For a fundamental understanding of human health, molecular medicine and targeted treatment, it is necessary to map processes unique to each tissue and cell type. The major collection of bioimages in the Human Protein Atlas (HPA) database, comprising 10 million high-resolution images of stained tissues and cells, constitutes an important resource for studying protein expression in relation to tissue and cell morphology. While the staining of the most common cell types and structures have been manually annotated and is presented as protein expression levels, the immunohistochemical data has limitations in terms of relative protein abundance, subjectivity and challenges distinguishing specific subsets of cells or rare cell types.
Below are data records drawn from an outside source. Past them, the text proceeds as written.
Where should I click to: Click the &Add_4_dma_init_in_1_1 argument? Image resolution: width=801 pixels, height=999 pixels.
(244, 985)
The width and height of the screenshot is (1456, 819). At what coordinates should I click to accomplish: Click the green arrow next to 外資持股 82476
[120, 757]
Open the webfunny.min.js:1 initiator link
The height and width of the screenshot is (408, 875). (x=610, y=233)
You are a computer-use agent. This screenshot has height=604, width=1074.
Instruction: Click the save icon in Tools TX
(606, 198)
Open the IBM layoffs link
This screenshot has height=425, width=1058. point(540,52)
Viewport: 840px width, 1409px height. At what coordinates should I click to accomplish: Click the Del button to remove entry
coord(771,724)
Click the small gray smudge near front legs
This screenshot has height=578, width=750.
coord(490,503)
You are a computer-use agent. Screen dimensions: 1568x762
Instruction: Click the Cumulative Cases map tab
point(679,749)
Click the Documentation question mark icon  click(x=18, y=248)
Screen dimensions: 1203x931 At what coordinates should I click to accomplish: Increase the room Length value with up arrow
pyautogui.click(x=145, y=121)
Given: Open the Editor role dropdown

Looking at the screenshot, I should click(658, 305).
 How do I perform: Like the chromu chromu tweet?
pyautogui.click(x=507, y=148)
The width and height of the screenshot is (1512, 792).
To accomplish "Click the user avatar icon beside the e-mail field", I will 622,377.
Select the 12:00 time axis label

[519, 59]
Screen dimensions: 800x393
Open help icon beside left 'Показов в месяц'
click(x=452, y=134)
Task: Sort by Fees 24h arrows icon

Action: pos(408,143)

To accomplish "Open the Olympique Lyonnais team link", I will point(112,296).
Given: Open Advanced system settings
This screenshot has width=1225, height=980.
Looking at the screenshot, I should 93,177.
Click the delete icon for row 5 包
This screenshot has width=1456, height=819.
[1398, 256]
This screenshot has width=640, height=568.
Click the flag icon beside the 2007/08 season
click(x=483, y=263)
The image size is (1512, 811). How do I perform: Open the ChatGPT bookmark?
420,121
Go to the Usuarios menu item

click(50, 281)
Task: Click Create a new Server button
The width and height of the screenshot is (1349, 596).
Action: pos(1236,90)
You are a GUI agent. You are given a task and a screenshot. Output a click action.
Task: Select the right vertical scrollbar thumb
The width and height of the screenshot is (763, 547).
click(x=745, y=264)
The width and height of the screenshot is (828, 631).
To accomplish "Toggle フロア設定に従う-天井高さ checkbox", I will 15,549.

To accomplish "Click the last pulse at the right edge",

In an effort to increase the resolution of the tissue-based protein expression data, we here aimed to set up a stringent workflow for mapping human tissues at the single-cell type level, and utilized this workflow to create a high-resolution spatio-temporal maps of >1,000 tissue or cell type-specific proteins in eight different tissues. Based on single-cell RNA sequencing data, we identified tissue-specific cell types and subsets thereof, some of which cannot be distinguishable by regular immunohistochemistry. Using a multiplex immunofluorescence pipeline, we then built antibody panels specifically outlining each of these cell types. The fixed antibody panels were stained together with the candidate protein of interest, one at a time, to pinpoint the exact protein localization at a cellular and subcellular level. Using artificial intelligence, the high-resolution images were quantified using an automated image analysis workflow. The integrated data allowed us to study temporal mRNA and protein expression gradients along with maturation processes and identify which mRNAs that are consistently translated into proteins from those that vary from a spatio-temporal aspect. We were also able to assign presumed functions to numerous uncharacterized proteins. The established pipeline presented will be further used for other human tissues, decoding the complexity of human cells, tissue heterogeneity and homeostasis, and link quantitative data with tissue morphology. The data is freely available on www.proteinatlas.org and the detailed data will likely contribute to valuable insights into protein function and molecular processes linked to disease.